WHAT YOU SHOULD DO: Will you output, unchanged, every line from the one containing "Given: Click the Naziv" down to the one containing "Looking at the screenshot, I should coord(37,635).", including both of those lines?

(Items on target coordinates)

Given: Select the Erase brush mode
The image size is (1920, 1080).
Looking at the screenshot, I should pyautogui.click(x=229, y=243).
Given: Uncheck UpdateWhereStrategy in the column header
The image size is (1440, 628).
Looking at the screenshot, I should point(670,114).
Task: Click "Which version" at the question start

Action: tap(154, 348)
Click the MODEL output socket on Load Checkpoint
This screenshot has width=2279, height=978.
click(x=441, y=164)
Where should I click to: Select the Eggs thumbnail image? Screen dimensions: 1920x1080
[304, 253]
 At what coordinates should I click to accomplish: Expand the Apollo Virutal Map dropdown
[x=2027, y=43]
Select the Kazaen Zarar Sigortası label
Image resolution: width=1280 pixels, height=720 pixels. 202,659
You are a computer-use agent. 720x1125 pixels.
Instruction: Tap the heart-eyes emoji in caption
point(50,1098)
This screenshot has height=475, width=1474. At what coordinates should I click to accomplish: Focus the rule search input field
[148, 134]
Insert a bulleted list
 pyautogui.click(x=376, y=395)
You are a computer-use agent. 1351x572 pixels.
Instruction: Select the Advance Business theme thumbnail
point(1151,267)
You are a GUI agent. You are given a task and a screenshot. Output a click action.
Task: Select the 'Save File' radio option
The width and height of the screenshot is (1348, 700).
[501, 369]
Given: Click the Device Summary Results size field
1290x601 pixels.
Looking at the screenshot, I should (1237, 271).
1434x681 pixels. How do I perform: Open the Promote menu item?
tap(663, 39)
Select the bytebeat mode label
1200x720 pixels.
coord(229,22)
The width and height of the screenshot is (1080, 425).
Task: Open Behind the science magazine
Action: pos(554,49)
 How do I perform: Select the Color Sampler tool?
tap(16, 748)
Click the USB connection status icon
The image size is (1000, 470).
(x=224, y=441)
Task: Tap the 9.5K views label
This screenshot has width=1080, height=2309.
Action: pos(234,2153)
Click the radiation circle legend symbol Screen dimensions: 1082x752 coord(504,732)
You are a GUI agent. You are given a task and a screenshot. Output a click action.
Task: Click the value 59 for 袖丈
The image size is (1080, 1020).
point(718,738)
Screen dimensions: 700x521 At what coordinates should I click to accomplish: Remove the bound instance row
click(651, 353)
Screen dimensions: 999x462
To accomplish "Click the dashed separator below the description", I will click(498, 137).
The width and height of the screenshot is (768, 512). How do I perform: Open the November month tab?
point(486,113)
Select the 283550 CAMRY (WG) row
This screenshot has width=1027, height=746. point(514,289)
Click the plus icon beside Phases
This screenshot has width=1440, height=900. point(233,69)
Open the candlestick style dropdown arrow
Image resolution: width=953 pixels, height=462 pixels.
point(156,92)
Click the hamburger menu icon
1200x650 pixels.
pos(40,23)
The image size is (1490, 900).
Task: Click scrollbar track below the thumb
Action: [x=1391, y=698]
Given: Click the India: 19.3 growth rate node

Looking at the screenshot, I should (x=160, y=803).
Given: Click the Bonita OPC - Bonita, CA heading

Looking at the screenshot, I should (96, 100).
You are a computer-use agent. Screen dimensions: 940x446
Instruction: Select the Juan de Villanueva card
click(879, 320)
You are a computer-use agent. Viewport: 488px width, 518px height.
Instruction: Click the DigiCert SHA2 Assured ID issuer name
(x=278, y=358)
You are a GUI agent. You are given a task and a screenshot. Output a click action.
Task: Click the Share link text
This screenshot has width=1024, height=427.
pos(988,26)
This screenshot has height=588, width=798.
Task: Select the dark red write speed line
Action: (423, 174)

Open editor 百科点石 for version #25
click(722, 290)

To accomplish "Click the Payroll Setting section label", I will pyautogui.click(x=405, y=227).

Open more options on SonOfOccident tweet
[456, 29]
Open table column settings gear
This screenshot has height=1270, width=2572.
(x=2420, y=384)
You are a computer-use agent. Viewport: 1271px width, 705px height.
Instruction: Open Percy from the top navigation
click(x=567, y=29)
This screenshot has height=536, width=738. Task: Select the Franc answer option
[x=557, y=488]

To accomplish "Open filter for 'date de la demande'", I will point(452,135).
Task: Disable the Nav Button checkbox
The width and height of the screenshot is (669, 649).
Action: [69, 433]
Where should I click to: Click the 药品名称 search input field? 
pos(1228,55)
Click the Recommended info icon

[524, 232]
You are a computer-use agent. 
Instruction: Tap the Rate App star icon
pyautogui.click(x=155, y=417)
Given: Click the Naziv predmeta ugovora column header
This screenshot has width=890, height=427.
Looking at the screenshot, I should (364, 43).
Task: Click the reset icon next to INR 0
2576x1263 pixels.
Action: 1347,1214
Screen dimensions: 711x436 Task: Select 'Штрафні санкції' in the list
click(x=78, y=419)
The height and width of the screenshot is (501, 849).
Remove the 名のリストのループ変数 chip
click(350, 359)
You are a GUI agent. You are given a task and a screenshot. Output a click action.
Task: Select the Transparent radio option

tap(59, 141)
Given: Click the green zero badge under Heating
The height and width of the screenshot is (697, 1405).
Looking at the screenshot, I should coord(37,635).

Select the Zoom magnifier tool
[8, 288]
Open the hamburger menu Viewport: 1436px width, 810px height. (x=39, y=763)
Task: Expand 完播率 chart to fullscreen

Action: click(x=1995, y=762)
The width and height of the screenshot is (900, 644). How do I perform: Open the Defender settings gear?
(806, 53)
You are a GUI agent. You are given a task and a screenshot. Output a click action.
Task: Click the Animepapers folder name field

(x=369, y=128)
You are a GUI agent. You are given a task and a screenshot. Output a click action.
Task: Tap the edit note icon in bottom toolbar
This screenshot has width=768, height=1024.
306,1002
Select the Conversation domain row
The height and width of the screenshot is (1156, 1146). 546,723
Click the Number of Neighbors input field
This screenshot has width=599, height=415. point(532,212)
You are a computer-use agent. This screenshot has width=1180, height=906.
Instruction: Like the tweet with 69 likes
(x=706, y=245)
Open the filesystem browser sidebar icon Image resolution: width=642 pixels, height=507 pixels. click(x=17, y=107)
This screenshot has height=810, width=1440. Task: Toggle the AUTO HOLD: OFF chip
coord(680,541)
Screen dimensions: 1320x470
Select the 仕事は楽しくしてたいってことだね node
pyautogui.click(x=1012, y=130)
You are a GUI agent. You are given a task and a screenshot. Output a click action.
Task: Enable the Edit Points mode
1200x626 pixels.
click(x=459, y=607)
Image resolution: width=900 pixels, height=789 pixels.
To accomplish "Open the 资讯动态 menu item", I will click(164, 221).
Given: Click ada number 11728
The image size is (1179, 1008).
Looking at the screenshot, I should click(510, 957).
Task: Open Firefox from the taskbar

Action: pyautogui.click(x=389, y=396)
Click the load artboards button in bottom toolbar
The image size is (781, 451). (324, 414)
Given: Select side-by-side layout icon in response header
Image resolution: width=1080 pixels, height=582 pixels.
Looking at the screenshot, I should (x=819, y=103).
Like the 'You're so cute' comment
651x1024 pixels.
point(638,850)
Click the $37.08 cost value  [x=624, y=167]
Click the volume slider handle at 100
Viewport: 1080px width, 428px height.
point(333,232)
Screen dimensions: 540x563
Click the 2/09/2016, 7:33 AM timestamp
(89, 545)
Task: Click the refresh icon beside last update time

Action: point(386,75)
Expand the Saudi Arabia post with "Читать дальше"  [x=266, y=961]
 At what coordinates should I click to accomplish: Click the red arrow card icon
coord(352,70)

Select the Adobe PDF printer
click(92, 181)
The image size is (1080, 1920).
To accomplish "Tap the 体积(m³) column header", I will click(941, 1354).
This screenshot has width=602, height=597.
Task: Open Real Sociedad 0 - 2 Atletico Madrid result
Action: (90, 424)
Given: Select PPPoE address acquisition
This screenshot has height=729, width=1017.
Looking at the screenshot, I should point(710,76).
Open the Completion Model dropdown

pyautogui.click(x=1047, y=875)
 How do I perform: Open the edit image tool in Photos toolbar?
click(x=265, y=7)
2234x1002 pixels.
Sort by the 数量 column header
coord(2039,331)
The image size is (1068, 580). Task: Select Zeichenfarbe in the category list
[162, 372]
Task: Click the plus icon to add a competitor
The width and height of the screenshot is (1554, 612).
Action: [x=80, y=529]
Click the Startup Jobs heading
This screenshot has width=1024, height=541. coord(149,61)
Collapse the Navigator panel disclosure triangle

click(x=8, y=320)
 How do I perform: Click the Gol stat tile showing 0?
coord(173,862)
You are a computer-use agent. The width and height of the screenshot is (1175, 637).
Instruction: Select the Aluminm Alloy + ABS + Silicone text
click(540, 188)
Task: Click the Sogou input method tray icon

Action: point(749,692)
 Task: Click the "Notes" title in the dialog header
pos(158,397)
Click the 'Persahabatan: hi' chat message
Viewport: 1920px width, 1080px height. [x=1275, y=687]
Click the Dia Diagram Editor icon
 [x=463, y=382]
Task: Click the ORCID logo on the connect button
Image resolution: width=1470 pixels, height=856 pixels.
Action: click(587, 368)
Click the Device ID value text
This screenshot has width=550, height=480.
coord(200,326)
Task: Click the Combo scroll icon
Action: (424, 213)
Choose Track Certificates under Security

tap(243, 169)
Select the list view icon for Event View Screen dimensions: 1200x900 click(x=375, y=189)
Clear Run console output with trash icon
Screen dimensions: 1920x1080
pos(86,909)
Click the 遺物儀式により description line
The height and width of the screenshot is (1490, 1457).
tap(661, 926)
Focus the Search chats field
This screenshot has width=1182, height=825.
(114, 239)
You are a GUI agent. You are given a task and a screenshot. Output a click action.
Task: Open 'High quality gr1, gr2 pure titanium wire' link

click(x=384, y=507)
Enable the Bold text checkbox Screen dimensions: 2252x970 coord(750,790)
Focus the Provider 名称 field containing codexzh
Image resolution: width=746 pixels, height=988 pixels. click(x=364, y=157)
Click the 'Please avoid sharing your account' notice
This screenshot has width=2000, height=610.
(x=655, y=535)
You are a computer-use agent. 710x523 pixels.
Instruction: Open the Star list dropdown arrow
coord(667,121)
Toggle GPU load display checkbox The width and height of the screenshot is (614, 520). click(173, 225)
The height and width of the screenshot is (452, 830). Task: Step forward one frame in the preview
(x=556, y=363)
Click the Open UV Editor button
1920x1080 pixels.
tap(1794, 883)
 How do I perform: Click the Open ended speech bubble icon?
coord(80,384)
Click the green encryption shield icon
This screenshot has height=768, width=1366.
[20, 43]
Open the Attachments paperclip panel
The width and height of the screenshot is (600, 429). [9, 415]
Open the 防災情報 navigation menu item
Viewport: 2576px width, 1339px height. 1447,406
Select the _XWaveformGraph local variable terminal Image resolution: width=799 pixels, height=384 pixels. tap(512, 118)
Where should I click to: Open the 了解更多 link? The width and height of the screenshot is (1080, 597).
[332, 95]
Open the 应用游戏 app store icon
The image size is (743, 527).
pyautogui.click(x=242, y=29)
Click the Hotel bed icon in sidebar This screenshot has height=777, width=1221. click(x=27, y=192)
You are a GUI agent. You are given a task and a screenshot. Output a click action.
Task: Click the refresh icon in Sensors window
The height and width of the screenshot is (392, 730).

TASK ANSWER:
Given: Click the Naziv predmeta ugovora column header
This screenshot has width=890, height=427.
Looking at the screenshot, I should (364, 43).
Task: Click the reset icon next to INR 0
2576x1263 pixels.
Action: 1347,1214
Screen dimensions: 711x436 Task: Select 'Штрафні санкції' in the list
click(x=78, y=419)
The height and width of the screenshot is (501, 849).
Remove the 名のリストのループ変数 chip
click(350, 359)
You are a GUI agent. You are given a task and a screenshot. Output a click action.
Task: Select the Transparent radio option

tap(59, 141)
Given: Click the green zero badge under Heating
The height and width of the screenshot is (697, 1405).
Looking at the screenshot, I should coord(37,635).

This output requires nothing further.